Hmmm. I'll have to check and make sure. I know that the rule for 4H (which is what we'll be doing) is that horses 5 and under can still be shown in a regular snaffle. He still falls into that category. I'm not sure if he can still be direct reined or not, even though he is under 6.


----------



## Silvera (Apr 27, 2010)

Yes it's defenitly good to check. Also check and see what it says about the bits, when you have to neck rein. Because I show Storm (3yr old) in a shank bit I have to show one handed regardless of age. It was the same last year, I rode him in the same bit. Depending on the judge though you may be able to get away with direct reining with this bit as some of them classify it as a transitional bit or something like that.


----------



## artsyjenn (May 12, 2010)

I checked into it. She will have to neck rein in the WP classes at the fair, regardless of what kind of bit. Twilight (that's the horse, not the kid lol) is doing pretty decent on neck reining fro an experienced rider, but my kiddo has a lot of work to do in the next 2 and a half months!


----------



## Silvera (Apr 27, 2010)

Good luck, and hope everything goes well for you. Also remember that even if she isn't 100% ready by the time you are showing it's just for fun. Next year when she has more time in the saddle (your daughter) then she will do 100% better then this time around.


----------



## artsyjenn (May 12, 2010)

That's what Im telling her. "This is your first year, think of it as a practice run!"


----------



## Fowl Play (Sep 22, 2009)

I'm in a very similar situation. We just made the decision to lease my daughter's lesson horse for 4-H next year. He is a 19 year old, 1000 lb labrador and since he's a beginner to intermediate level horse, he's in a snaffle. 

I need to get him a new bit and the leader suggested a Tom Thumb bit, which my research led me to flinch...is it? I have an email in to the trainer/instructor/owner, but she's out on a trail ride and I starts a camp tomorrow so I may not hear from her for a few days. 

This is a softy and I'm putting an 8 year old (while reasonably experiences, still new to this bit) on him with a new bit so I want to go as easy as I can with him, and frankly, I have no exprience with bits.


----------



## artsyjenn (May 12, 2010)

I ended up trying a bit that someone gave me. French link mouthpiece, shorter shanks that curve towards the back. He did fine in it. BUT, then my daughter informed me that she prefers to ride english, so the whole western bit thing has been scrapped for now, and he's in a dee ring snaffle. I was glad, because I think that both she and the horse need more time before they are ready to neck rein together in a shanked bit.


----------



## Silvera (Apr 27, 2010)

The french link type mouth pieces (double broken), either with a roller or without, are great because they don't put pressure on the top of the mouth in a hard point. Tomb thumbs are good but they have a single break in them so can be a little harder on their mouths. If the horse is used to a single broken snaffle however you should have no problem transitioning to a tomb thumb.

____________________

### Written tasks
**a.** From the forum thread about horse bits, write out the part that opens with the words containing "The french link" and closes with "a tomb thumb.".
**b.** Summarize the forum thread about horse bits in two sentences.
**c.** Carry on the forum thread about horse bits from where it stops.

### Given information
____________________

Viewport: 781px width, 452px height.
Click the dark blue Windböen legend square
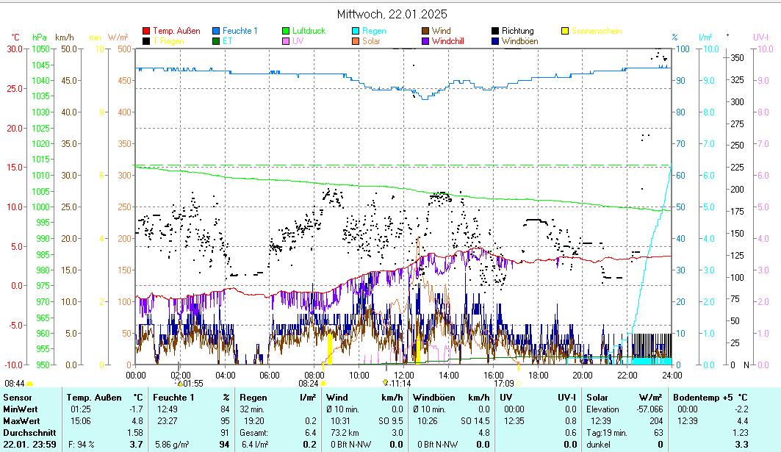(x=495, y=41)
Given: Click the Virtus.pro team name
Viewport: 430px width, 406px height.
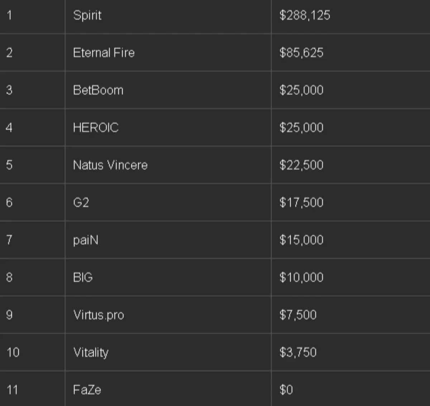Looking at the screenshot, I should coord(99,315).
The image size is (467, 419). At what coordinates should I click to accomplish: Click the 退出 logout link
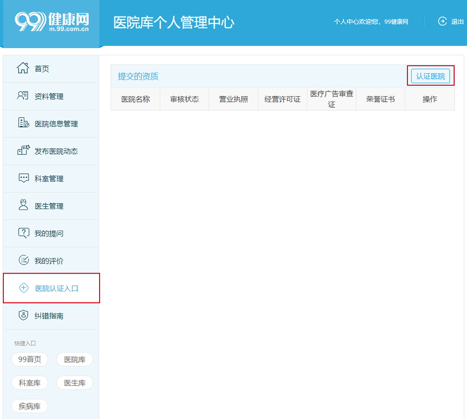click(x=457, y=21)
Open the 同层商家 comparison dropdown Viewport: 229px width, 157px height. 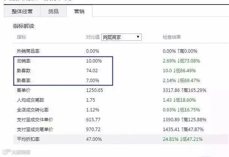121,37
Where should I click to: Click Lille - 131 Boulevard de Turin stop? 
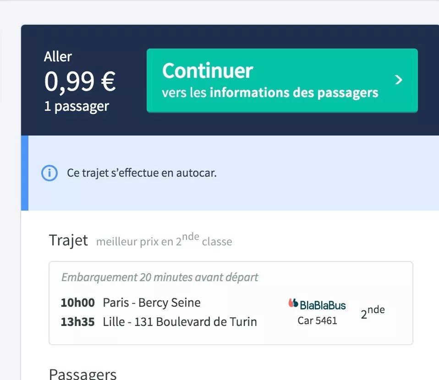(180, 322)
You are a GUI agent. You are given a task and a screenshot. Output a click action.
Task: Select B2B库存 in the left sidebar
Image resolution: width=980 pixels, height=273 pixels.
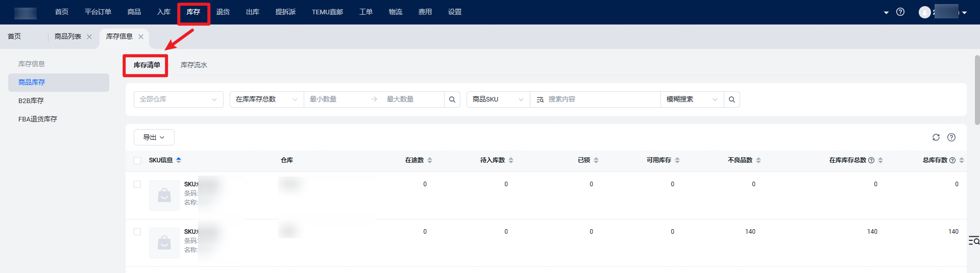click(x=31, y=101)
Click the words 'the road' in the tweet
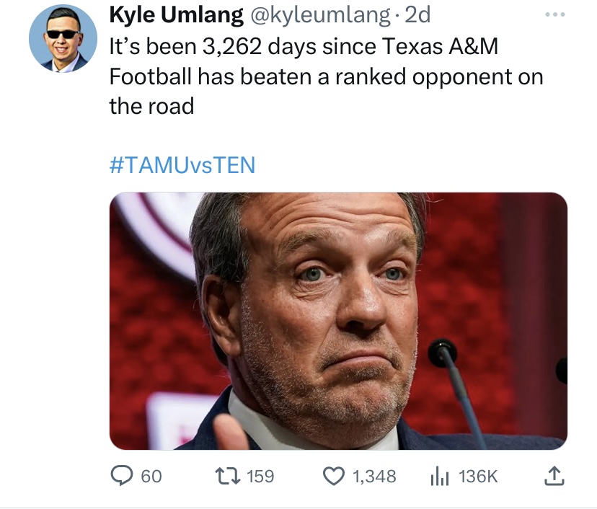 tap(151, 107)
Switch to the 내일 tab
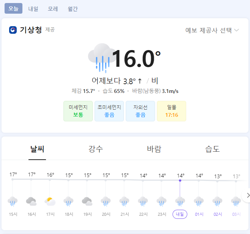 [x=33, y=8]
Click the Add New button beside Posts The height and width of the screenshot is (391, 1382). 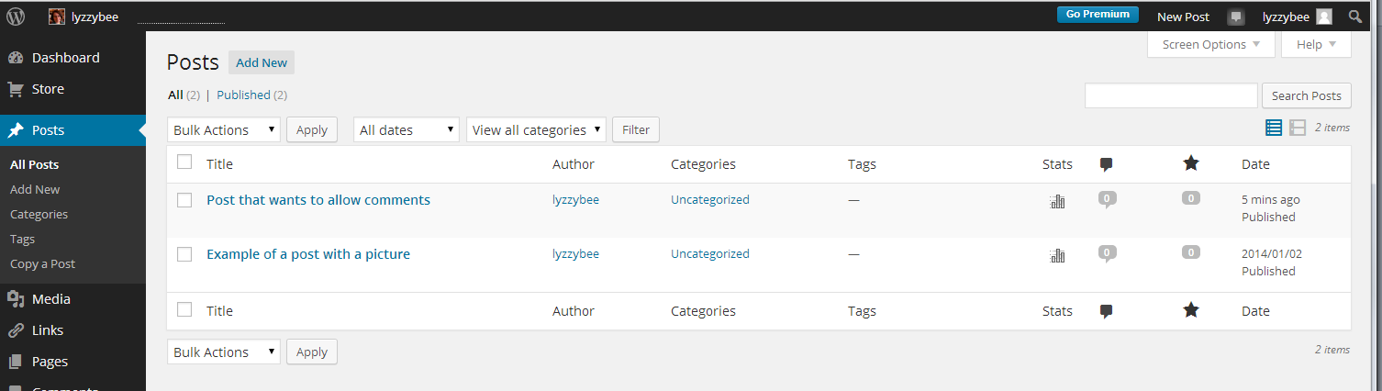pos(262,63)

____________________

### Outputs
**a.**
The french link type mouth pieces (double broken), either with a roller or without, are great because they don't put pressure on the top of the mouth in a hard point. Tomb thumbs are good but they have a single break in them so can be a little harder on their mouths. If the horse is used to a single broken snaffle however you should have no problem transitioning to a tomb thumb.

**b.** artsyjenn learns that the daughter must neck rein in the WP classes at the fair regardless of the bit, but the daughter later decides she prefers to ride English, so the horse goes into a dee ring snaffle. When Fowl Play asks about a Tom Thumb bit, Silvera explains that French link mouthpieces avoid hard pressure on the top of the mouth, while a Tom Thumb's single break can be a little harder on the mouth but should pose no problem for a horse used to a single broken snaffle.

**c.**
artsyjenn - I think you have made a good choice in sticking with english for a while until they both learn to neck rein. If you keep teaching the horse to neck rein then when/if your daughter decides to go western then they are already prepared. You can teach neck reining in a snaffle so you don't have to worry about changing bits all the time. I think the one you mentioned about getting is pretty good and you made a good choice with that one. 

Good luck with this year if your daughter shows


----------



## spence (Nov 8, 2009)

iridehorses said:


> Anyone who as asked that question before will remember that the bit I always use and advocate is one with a Billy Allen mouth piece. It allows one shank to swivel without effecting the other shank. In turn, each shank can swivel outward. The barrel in the center only allows a small amount of movement (the misnomer of a nutcracker). The bit I use has calvary style shanks that sweep back minimizing the length.
> 
> Personally, I only use two bits, either a single joined snaffle or this bit:
> 
> View attachment 31972


and what is this bit called? i'd love to know.


----------



## smrobs (Jul 30, 2008)

^^ That is a cavalry shank bit with either a Billy Allen or Myler mouth.


----------



## RadHenry09 (Mar 22, 2009)

This seems to be a pretty common problem, as I am going through this as well.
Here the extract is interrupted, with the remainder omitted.